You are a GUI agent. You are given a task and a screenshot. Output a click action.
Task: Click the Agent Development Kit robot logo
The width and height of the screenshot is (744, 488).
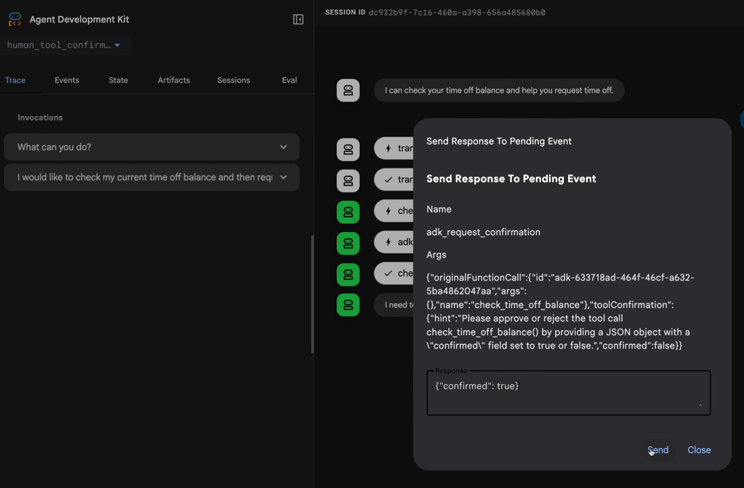(x=15, y=19)
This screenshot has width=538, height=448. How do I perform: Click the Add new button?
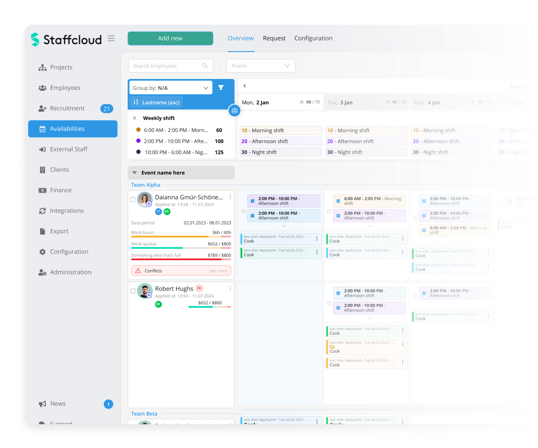point(170,38)
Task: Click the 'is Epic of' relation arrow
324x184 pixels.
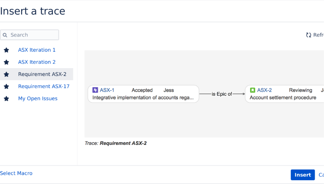Action: (x=222, y=94)
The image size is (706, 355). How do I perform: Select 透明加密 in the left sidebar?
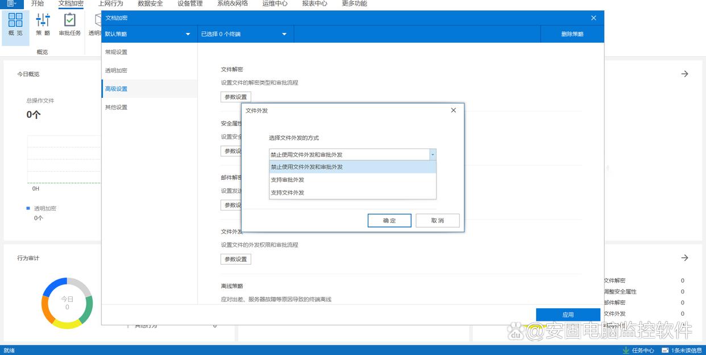(116, 71)
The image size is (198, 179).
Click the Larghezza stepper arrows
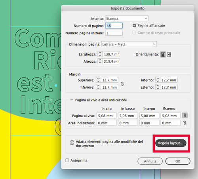click(100, 54)
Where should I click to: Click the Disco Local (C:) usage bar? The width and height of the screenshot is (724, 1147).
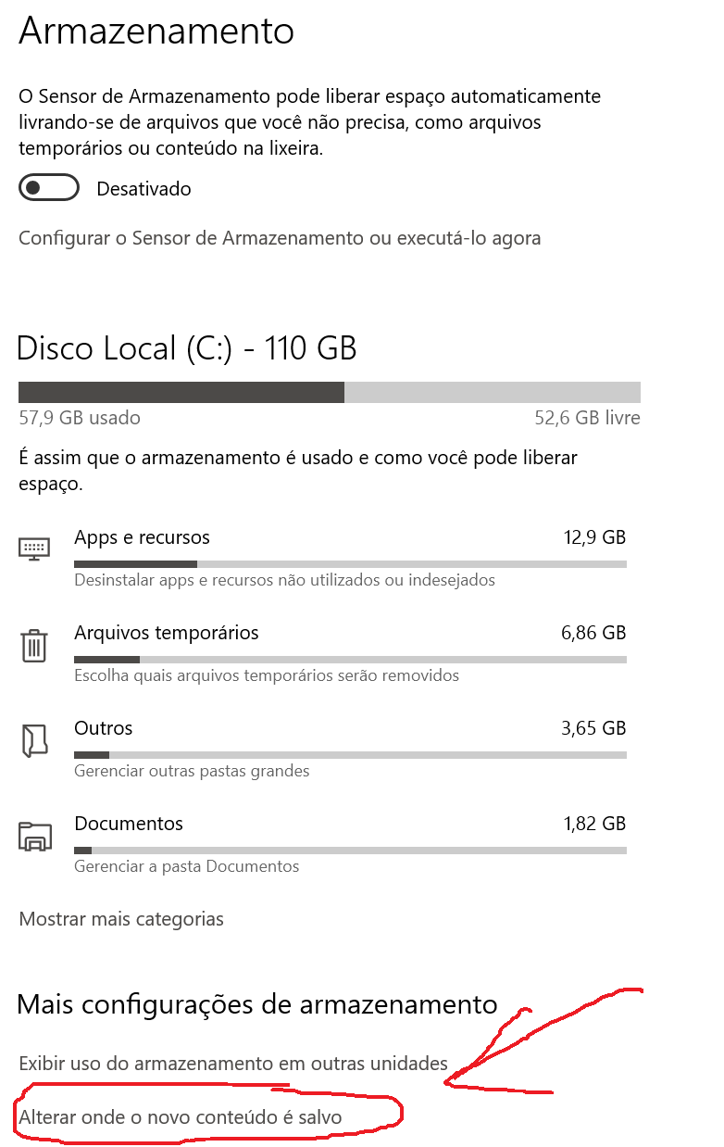(330, 392)
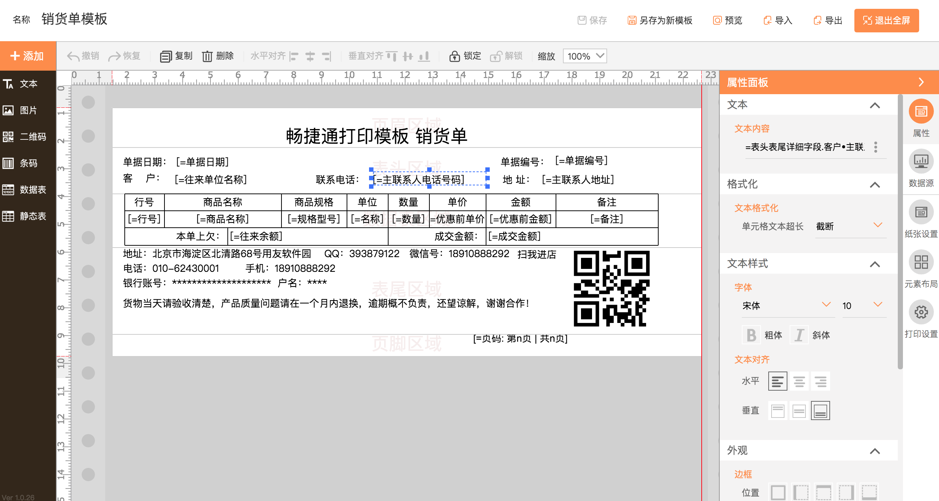Toggle 粗体 formatting for selected text

click(751, 335)
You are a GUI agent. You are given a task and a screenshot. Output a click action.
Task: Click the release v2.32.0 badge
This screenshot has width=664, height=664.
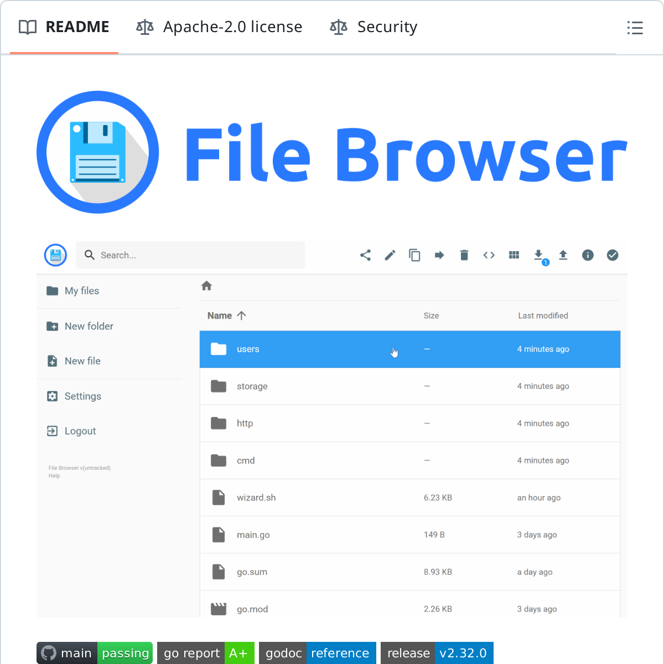point(437,653)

Stated exercise: Copy the lines from the one containing "Where should I" through the end of the lines word for word, omitting the pictures.

Reply to the task:
Where should I click to: Click the Disco Local (C:) usage bar? The width and height of the screenshot is (724, 1147).
(330, 392)
Toggle 粗体 formatting for selected text

click(751, 335)
You are a GUI agent. You are given a task and a screenshot. Output a click action.
Task: Click the release v2.32.0 badge
This screenshot has width=664, height=664.
point(437,653)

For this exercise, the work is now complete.